Otto Moerbeek o...@drijf.net wrote:
Refering to subpatterns is not available in flex. I suppose it is not
available since it would require a more complex re engine.
Interpretation of the lexical value should be hand-crafted.
I also though caomplexity can be the reason, but I have doubts. Why should
be difficult to track the indices in yytext of the beginning and the end
of each matching subexpression, in two arrays of integers (one for
the beginning and one for the end)? Neither memory nor time seems to
be a problem. And hand crafting means not only avoidable programming
work and unreadability, but a second pass that adds complexity.

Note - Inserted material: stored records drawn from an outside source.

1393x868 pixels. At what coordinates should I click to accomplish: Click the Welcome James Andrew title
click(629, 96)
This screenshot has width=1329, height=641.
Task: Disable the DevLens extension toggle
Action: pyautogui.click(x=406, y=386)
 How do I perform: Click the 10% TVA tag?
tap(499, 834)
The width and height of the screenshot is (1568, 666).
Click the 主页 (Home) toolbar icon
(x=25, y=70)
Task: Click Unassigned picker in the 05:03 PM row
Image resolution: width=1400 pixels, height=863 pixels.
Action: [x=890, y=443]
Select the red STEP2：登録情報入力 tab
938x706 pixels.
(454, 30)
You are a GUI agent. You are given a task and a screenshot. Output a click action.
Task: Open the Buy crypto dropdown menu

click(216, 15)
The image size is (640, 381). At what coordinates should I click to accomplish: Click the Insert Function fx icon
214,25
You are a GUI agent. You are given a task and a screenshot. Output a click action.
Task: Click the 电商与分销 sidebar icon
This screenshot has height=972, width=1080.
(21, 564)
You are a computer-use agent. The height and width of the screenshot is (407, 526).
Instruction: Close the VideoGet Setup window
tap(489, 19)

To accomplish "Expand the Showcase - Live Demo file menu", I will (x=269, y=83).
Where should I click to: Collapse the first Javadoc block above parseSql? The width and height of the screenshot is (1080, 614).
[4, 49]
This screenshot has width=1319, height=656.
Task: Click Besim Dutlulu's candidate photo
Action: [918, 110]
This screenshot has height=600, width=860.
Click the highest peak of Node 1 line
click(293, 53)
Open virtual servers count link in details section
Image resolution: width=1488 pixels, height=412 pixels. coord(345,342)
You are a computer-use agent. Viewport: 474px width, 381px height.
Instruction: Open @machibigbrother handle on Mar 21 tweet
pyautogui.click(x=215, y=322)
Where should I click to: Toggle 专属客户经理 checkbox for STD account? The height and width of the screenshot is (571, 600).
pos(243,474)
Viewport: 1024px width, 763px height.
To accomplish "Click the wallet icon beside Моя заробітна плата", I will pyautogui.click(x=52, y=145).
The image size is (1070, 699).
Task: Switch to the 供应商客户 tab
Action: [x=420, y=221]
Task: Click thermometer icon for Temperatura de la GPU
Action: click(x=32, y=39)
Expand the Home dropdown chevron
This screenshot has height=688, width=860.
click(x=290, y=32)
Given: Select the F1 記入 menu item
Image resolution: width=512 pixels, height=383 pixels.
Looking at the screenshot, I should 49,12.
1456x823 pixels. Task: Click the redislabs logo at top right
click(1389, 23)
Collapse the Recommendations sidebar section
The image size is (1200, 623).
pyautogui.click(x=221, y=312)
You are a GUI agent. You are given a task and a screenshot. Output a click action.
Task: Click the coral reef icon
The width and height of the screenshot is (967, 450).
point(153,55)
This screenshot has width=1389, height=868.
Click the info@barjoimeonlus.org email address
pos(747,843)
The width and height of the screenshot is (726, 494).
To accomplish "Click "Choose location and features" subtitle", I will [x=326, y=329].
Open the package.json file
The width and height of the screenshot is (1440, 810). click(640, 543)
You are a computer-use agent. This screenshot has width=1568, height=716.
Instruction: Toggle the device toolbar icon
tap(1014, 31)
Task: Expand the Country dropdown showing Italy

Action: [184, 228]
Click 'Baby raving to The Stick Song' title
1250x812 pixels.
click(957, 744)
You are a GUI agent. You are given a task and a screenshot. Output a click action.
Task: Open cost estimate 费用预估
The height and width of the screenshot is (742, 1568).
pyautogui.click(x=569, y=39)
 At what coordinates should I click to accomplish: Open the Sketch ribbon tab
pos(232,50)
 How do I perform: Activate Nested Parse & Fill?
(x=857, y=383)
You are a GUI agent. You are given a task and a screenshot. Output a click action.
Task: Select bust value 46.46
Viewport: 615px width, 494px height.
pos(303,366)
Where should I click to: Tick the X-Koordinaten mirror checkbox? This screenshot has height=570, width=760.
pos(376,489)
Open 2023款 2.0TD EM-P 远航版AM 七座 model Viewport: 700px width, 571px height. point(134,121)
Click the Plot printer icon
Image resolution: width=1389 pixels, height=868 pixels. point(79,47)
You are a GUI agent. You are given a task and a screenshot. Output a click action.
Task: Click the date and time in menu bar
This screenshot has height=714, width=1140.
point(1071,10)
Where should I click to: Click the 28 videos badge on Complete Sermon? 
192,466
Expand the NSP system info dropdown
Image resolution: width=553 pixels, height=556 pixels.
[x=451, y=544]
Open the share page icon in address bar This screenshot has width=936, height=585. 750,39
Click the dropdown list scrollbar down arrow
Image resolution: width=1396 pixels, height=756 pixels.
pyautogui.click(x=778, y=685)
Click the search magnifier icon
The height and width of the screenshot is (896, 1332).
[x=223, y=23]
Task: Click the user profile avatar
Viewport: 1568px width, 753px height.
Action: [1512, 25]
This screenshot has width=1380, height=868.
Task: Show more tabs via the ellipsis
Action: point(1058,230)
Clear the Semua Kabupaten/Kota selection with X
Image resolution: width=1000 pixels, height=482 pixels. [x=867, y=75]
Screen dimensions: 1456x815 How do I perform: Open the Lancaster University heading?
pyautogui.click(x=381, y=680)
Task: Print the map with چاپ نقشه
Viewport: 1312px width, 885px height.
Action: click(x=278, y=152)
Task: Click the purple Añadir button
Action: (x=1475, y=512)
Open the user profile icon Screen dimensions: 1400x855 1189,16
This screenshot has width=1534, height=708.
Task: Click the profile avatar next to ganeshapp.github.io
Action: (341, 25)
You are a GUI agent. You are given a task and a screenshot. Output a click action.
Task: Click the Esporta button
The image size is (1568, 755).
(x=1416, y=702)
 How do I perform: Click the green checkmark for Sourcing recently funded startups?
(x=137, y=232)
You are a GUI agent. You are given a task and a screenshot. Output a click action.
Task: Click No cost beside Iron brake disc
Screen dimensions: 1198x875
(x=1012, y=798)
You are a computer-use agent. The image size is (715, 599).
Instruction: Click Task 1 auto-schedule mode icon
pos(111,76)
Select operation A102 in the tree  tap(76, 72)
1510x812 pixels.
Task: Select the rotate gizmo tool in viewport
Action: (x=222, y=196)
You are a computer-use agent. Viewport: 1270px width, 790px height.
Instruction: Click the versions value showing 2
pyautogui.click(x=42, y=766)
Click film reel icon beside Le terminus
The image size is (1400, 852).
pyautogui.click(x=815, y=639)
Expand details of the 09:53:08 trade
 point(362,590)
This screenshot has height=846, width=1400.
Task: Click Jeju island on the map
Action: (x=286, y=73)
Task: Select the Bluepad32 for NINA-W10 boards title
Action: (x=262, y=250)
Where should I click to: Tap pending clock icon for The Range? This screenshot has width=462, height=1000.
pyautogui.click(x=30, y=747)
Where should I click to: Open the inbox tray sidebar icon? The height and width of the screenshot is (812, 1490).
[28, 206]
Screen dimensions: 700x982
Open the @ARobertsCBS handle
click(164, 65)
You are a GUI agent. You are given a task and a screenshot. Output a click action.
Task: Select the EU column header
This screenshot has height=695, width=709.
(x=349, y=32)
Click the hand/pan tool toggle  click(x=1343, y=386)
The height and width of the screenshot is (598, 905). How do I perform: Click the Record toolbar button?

A nice source on regexps is here: https://swtch.com/~rsc/regexp/
In the first article listed there you read:
While writing the text editor sam [6] in the early 1980s, Rob Pike wrote a
new regular expression implementation, which Dave Presotto extracted into
a library that appeared in the Eighth Edition. Pike's implementation
incorporated submatch tracking [sic!] into an efficient NFA simulation but,
like the rest of the Eighth Edition source, was not widely distributed.
Pike himself did not realize that his technique was anything new. Henry
Spencer reimplemented the Eighth Edition library interface from scratch,
but using backtracking, and released his implementation into the public
domain. It became very widely used, eventually serving as the basis for
the slow regular expression implementations mentioned earlier: Perl, PCRE,
Python, and so on. (In his defense, Spencer knew the routines could be
slow, and he didn't know that a more efficient algorithm existed. He
even warned in the documentation, Many users have found the speed
perfectly adequate, although replacing the insides of egrep with this
code would be a mistake.) Pike's regular expression implementation,
extended to support Unicode, was made freely available with sam in late
1992, but the particularly efficient regular expression search algorithm
went unnoticed. The code is now available in many forms: as part of sam,
as Plan 9's regular expression library, or packaged separately for Unix.
Ville Laurikari independently discovered Pike's algorithm in 1999,
developing a theoretical foundation as well [2].
Note that OpenBSD's regex library seems to use the slow Spencer
implementation.
Rodrigo.